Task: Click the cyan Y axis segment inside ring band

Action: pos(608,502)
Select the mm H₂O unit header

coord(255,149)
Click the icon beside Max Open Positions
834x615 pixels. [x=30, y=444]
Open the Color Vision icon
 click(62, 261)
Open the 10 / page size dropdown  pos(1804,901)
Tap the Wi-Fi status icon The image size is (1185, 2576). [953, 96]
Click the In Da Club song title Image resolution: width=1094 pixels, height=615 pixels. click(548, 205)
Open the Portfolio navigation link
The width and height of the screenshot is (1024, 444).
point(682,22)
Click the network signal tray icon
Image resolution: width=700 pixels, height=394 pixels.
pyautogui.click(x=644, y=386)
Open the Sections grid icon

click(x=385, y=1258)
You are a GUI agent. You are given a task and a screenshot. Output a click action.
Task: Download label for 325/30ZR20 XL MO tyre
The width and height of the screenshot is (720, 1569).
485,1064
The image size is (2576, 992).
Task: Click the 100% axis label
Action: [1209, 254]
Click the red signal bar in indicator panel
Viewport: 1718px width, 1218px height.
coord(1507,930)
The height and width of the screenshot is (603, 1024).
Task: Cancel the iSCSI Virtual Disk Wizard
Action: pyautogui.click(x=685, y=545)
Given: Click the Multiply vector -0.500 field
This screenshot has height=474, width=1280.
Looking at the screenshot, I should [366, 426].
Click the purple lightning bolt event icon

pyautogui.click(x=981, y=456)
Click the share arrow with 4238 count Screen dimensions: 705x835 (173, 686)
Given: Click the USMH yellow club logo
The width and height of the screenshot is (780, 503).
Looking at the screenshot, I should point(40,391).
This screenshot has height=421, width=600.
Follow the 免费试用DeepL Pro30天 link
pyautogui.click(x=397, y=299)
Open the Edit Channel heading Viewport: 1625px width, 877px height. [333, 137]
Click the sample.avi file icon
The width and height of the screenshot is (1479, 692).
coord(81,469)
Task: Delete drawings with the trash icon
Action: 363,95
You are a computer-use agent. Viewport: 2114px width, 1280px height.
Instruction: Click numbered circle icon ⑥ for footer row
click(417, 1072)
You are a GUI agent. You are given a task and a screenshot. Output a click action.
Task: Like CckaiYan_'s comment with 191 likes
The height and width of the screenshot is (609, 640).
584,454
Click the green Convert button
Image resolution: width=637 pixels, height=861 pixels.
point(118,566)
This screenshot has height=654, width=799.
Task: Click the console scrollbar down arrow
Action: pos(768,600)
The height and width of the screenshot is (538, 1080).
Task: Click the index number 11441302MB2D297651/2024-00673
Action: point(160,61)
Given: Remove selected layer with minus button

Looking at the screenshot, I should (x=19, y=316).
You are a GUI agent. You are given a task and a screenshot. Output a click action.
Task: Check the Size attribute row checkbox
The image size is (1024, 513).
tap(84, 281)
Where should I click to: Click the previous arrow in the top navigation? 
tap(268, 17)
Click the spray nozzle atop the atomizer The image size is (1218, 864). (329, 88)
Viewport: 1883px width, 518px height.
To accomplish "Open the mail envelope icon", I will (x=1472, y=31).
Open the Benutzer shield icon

* **Action item**
Above are the records; restate each one exactly.

* **Answer**
Task: Click the cyan Y axis segment inside ring band

Action: pos(608,502)
Select the mm H₂O unit header

coord(255,149)
Click the icon beside Max Open Positions
834x615 pixels. [x=30, y=444]
Open the Color Vision icon
 click(62, 261)
Open the 10 / page size dropdown  pos(1804,901)
Tap the Wi-Fi status icon The image size is (1185, 2576). [953, 96]
Click the In Da Club song title Image resolution: width=1094 pixels, height=615 pixels. click(548, 205)
Open the Portfolio navigation link
The width and height of the screenshot is (1024, 444).
point(682,22)
Click the network signal tray icon
Image resolution: width=700 pixels, height=394 pixels.
pyautogui.click(x=644, y=386)
Open the Sections grid icon

click(x=385, y=1258)
You are a GUI agent. You are given a task and a screenshot. Output a click action.
Task: Download label for 325/30ZR20 XL MO tyre
The width and height of the screenshot is (720, 1569).
485,1064
The image size is (2576, 992).
Task: Click the 100% axis label
Action: [1209, 254]
Click the red signal bar in indicator panel
Viewport: 1718px width, 1218px height.
coord(1507,930)
The height and width of the screenshot is (603, 1024).
Task: Cancel the iSCSI Virtual Disk Wizard
Action: pyautogui.click(x=685, y=545)
Given: Click the Multiply vector -0.500 field
This screenshot has height=474, width=1280.
Looking at the screenshot, I should [366, 426].
Click the purple lightning bolt event icon

pyautogui.click(x=981, y=456)
Click the share arrow with 4238 count Screen dimensions: 705x835 (173, 686)
Given: Click the USMH yellow club logo
The width and height of the screenshot is (780, 503).
Looking at the screenshot, I should point(40,391).
This screenshot has height=421, width=600.
Follow the 免费试用DeepL Pro30天 link
pyautogui.click(x=397, y=299)
Open the Edit Channel heading Viewport: 1625px width, 877px height. [333, 137]
Click the sample.avi file icon
The width and height of the screenshot is (1479, 692).
coord(81,469)
Task: Delete drawings with the trash icon
Action: 363,95
You are a computer-use agent. Viewport: 2114px width, 1280px height.
Instruction: Click numbered circle icon ⑥ for footer row
click(417, 1072)
You are a GUI agent. You are given a task and a screenshot. Output a click action.
Task: Like CckaiYan_'s comment with 191 likes
The height and width of the screenshot is (609, 640).
584,454
Click the green Convert button
Image resolution: width=637 pixels, height=861 pixels.
point(118,566)
This screenshot has height=654, width=799.
Task: Click the console scrollbar down arrow
Action: pos(768,600)
The height and width of the screenshot is (538, 1080).
Task: Click the index number 11441302MB2D297651/2024-00673
Action: point(160,61)
Given: Remove selected layer with minus button

Looking at the screenshot, I should (x=19, y=316).
You are a GUI agent. You are given a task and a screenshot. Output a click action.
Task: Check the Size attribute row checkbox
The image size is (1024, 513).
tap(84, 281)
Where should I click to: Click the previous arrow in the top navigation? 
tap(268, 17)
Click the spray nozzle atop the atomizer The image size is (1218, 864). (329, 88)
Viewport: 1883px width, 518px height.
To accomplish "Open the mail envelope icon", I will (x=1472, y=31).
Open the Benutzer shield icon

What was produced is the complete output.